A team from the Agency for Science Technology and Research (A*STAR) in Singapore, Pohang University of Science and Technology in Korea, and other research organizations in Singapore and Korea, have now succeeded in finding such a probe. They were able to show that their new probe, a fluorescent dye, selectively stains TICs from a broad variety of cancers, including tumors of the lung, central nervous system, breast, kidney, ovary, colon, and prostate, as well as melanomas. Healthy cells and “ordinary” tumor cells were not marked. At high concentrations, the dye also demonstrates considerable cytotoxicity toward TIC, while other cells are barely affected.

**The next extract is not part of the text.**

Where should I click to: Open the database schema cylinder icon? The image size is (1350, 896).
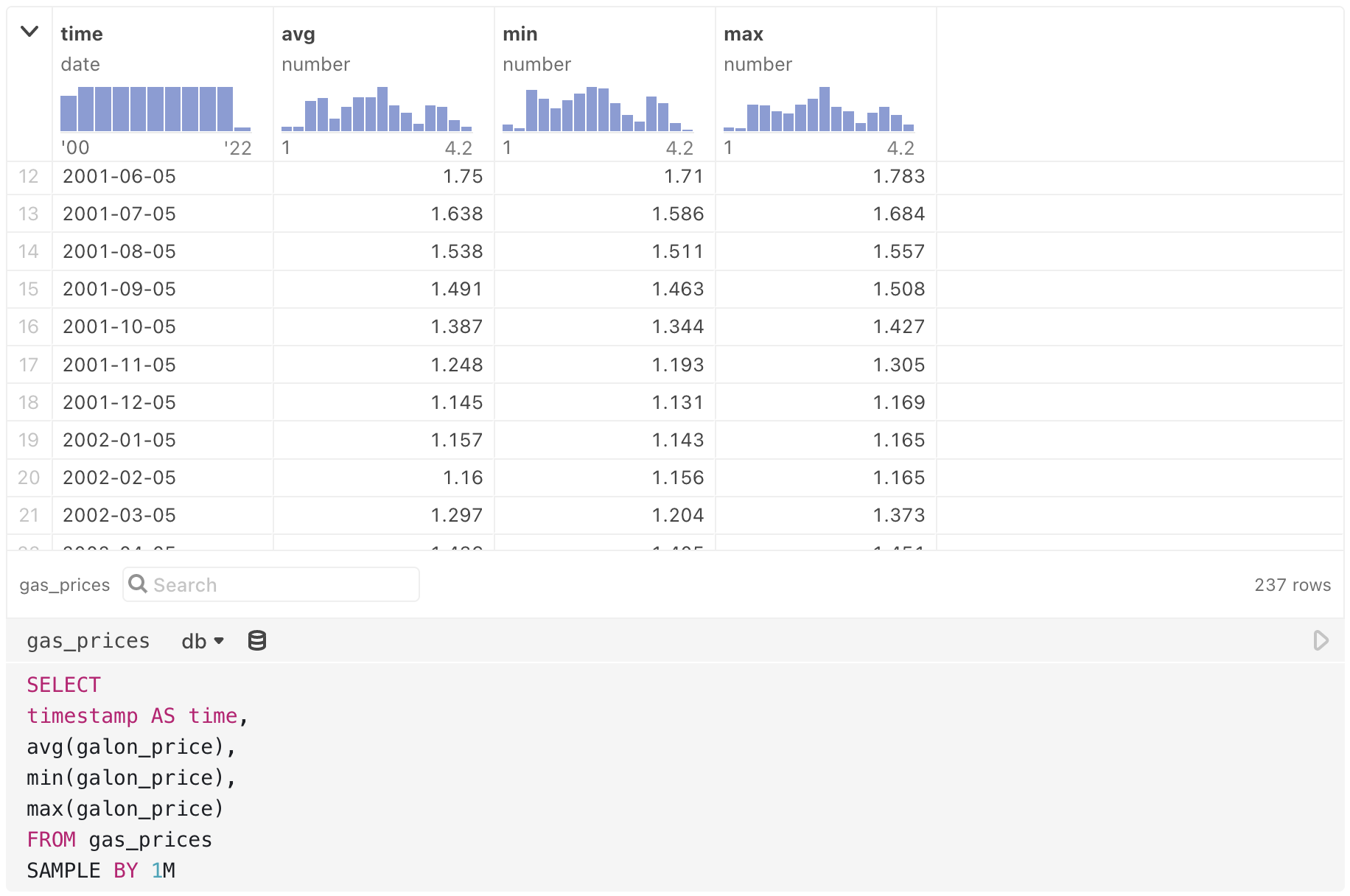(x=256, y=640)
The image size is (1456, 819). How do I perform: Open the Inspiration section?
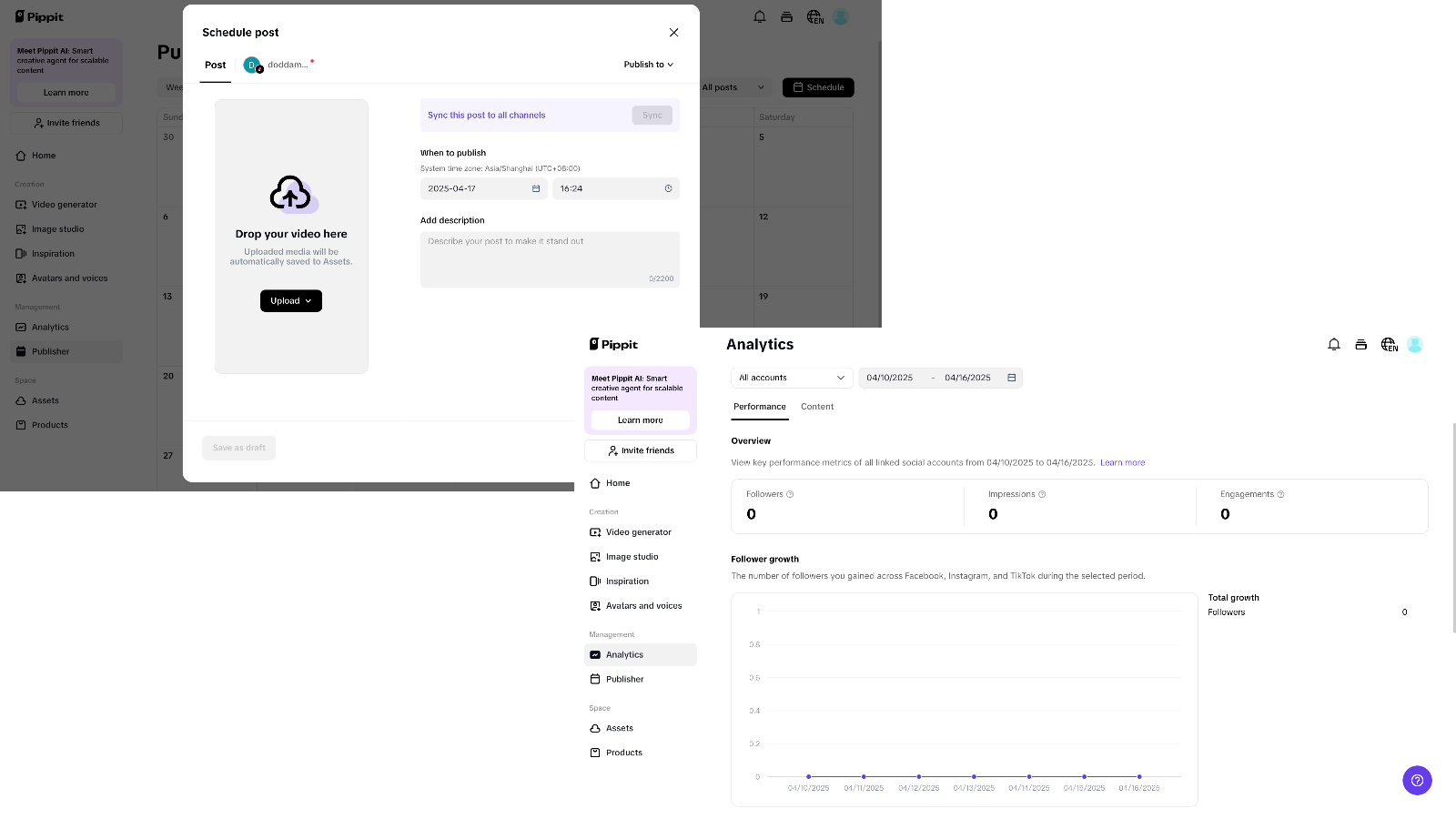coord(628,581)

Led by Nam-Young Kang and Young-Tae Chang, the researchers discovered that their probe, named TiY (for tumor-initiating cell probe yellow), recognizes vimentin, which is a molecule in the cytoskeleton. Vimentin is more concentrated in epithelial cells when they transform into mesenchymal cells. Epithelial cells form the tissue that covers the inner and outer surfaces of the body, forming a boundary with the environment. The cells are polar, meaning that the side facing toward the underlying tissue and the side directed outward toward the lumen are different. The cells are also firmly integrated into the cell wall. When they transform into mesenchymal cells, they lose their polarity, are freed from the cell structure, and may wander. This process plays an important role in the development of embryos and healing of wounds. It is also involved in the metastasis of tumors.
As the first fluorescent probe for TIC, TiY could be a valuable tool for the visualization and isolation of TIC, and may help in the development of tumor treatments that are targeted toward zones concentrated with vimentin, thereby inhibiting relapses.